Dzisiaj górnicy obchodzą swoje święto. Z tej okazji nie może zabraknąć tradycyjnych, górniczych pochodów i modlitw o zdrowie i bezpieczeństwo w ich ciężkiej pracy, a także podziękowania Matce Bożej i św. Barbarze za całoroczne wstawiennictwo. Do Mysłowic powróciła także tradycja budzenia mieszkańców przez orkiestrę dętą.

Dzisiaj od godziny 6.30 orkiestra dęta KWK Mysłowice-Wesoła przemaszerowała ulicami w okolicach dzielnicy Rymera oraz Mikołowskiej.

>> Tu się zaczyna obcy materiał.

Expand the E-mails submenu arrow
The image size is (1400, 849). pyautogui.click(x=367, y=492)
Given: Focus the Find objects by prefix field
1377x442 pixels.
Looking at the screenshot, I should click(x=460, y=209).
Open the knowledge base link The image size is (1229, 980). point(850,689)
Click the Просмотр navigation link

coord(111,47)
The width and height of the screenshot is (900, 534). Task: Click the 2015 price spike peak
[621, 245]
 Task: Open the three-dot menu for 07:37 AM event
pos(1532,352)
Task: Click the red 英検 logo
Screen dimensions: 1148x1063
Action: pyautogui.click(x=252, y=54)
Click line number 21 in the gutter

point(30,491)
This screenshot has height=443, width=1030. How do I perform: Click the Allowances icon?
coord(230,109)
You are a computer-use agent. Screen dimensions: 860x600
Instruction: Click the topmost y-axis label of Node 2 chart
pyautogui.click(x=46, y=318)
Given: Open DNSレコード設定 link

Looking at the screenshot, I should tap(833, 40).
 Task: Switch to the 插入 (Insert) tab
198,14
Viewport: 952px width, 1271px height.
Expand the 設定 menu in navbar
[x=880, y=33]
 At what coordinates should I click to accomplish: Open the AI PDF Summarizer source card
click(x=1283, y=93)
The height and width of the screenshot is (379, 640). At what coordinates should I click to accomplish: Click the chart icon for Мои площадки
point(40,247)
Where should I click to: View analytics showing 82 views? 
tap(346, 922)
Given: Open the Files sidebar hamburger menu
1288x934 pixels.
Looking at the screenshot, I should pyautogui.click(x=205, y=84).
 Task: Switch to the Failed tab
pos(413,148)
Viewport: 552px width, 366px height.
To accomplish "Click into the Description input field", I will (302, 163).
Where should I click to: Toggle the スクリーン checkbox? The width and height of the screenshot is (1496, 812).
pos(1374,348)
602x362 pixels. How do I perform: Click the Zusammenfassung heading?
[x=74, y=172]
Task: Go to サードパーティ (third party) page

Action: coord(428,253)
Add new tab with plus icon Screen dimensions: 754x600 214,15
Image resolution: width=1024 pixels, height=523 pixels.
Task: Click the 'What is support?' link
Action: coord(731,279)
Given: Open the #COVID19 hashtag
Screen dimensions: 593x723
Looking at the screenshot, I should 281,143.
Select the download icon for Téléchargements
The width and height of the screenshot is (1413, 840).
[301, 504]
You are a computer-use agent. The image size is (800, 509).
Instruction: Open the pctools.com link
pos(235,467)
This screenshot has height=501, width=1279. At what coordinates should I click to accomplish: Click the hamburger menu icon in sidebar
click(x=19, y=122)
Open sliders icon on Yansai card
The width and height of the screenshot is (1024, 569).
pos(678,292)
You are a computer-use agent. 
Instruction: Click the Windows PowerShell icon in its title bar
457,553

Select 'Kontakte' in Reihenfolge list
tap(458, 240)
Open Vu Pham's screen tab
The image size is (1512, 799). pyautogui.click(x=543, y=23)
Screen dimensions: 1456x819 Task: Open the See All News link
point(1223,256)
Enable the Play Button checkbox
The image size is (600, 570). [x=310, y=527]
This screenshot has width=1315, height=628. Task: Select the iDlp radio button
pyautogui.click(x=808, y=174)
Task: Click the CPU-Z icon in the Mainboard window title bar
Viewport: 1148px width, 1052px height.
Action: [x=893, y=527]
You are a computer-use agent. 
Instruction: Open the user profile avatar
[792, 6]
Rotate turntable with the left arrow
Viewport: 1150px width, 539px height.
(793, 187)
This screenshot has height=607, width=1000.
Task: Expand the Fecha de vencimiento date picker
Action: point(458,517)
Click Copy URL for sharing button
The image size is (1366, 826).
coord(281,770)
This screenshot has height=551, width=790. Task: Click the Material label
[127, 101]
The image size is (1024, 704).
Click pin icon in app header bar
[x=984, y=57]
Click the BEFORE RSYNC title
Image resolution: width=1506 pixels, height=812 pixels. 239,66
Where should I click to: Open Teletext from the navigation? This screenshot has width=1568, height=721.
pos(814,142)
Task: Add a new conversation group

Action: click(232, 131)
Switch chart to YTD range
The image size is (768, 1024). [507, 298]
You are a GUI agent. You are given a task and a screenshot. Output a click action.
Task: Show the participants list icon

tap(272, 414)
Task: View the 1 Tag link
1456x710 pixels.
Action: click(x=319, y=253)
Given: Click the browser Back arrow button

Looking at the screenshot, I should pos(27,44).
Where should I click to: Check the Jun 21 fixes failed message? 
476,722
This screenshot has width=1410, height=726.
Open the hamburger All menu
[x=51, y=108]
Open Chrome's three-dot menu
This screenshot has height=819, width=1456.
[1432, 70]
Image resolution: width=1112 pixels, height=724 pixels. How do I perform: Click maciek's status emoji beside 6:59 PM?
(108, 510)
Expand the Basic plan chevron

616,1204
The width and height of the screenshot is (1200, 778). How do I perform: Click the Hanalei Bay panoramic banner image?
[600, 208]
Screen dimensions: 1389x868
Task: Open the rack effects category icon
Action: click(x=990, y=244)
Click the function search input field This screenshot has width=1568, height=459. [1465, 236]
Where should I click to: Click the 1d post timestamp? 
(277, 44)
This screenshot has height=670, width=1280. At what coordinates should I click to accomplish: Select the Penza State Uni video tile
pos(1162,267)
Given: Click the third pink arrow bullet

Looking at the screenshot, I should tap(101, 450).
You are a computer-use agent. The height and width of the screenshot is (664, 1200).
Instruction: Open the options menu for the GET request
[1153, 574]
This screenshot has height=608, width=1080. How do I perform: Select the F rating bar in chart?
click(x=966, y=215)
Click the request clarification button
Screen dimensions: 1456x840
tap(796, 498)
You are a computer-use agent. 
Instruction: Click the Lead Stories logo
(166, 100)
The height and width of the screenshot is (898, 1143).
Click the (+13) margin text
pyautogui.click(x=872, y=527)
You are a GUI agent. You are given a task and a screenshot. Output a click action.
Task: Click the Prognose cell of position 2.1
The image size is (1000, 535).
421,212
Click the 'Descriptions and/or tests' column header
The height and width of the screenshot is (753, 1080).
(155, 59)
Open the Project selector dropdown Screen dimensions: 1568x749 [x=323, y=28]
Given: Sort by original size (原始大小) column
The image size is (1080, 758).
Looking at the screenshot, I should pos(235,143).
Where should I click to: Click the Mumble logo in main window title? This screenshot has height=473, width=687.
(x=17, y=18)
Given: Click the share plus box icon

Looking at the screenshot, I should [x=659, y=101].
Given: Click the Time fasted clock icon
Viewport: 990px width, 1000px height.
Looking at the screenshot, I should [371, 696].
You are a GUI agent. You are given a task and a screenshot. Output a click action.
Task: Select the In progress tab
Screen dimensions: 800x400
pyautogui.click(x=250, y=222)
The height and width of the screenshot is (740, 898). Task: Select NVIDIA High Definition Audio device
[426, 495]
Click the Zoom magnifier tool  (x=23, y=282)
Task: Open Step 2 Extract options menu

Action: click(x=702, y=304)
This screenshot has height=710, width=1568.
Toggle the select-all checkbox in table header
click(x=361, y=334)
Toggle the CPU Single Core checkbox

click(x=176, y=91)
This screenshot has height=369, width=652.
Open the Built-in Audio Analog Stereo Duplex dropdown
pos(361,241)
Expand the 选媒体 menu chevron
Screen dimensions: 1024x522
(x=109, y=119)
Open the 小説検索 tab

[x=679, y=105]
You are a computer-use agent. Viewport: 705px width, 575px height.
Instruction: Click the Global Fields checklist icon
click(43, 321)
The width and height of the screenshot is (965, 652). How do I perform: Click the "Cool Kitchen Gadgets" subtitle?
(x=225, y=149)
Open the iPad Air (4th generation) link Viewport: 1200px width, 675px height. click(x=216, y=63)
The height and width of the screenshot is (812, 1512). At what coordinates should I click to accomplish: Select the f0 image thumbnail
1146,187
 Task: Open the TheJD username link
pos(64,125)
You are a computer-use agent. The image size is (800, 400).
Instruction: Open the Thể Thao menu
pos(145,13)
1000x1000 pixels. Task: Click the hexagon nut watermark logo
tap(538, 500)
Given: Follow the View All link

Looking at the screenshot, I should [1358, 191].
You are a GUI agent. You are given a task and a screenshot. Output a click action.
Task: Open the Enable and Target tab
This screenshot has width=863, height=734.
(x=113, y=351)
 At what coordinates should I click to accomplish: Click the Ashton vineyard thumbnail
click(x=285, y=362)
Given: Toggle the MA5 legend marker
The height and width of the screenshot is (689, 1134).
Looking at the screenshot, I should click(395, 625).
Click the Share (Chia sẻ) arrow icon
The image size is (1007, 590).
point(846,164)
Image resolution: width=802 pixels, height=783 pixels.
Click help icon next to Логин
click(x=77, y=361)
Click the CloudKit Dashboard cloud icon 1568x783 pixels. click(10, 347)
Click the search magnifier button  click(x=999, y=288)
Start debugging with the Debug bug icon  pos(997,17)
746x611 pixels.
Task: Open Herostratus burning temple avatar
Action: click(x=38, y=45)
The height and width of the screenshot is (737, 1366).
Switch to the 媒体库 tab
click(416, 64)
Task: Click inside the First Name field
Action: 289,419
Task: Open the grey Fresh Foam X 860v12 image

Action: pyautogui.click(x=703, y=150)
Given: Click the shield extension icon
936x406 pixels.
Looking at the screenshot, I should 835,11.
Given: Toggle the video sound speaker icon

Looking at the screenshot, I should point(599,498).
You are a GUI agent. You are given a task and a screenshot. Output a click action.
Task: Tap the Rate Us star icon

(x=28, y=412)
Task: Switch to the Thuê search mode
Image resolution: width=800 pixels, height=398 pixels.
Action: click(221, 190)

– Bardzo się cieszę, że przywróciliśmy do Mysłowic tradycję budzenia mieszkańców, szczególnie w rejonach, gdzie ludzie zawodowo byli i są nadal związani z górnictwem. Dzisiaj Mysłowice stały się takim ważnym miejscem na mapie Polski, jeżeli chodzi o historię górnictwa i tradycje. Ludzie z uśmiechem, radością witali orkiestrę górniczą. Chciałbym zwrócić uwagę, że już chyba oprócz Nikiszu katowickiego tylko w Mysłowicach ta tradycja ma miejsce – mówi Dariusz Wójtowicz, prezydent Mysłowic.

Oficjalne uroczystości barbórkowe rozpoczęły się wczesnym rankiem na terenie KWK Mysłowice-Wesoła. Przedstawiciele kopalni, parlamentu, sejmiku śląskiego i władze miasta złożyli kwiaty pod ołtarzem św. Barbary i pamiątkową tablicą. Następnie górnicza brać z orkiestrą dętą na czele przemaszerowała ulicami Wesołej do kościoła pod wezwaniem Matki Boskiej Fatimskiej, gdzie odbyła się uroczysta barbórkowa msza święta. Po drodze górników pozdrawiały m.in. dzieci ze szkoły podstawowej, technikum i przedszkola w Wesołej.

A czego możemy życzyć górnikom w ich święto?

– Chciałbym złożyć najserdeczniejsze życzenia z okazji św. Barbary wszystkim górnikom, rodzinom górniczym, ludziom związanym z przemysłem wydobywczym. Chciałbym złożyć rodzinom w szczególności wszystkiego dobrego, dużo zdrowia, radości, szczęścia, a górniczej braci tyle samo zjazdów, ile wyjazdów. Szczęść Boże! – życzy Dariusz Wójtowicz, prezydent Mysłowic.

Barbórka to wyjątkowe święto w Mysłowicach, mieście o wieloletnich tradycjach górniczych. Nic więc dziwnego, że każdego roku świętujemy je tak doniośle.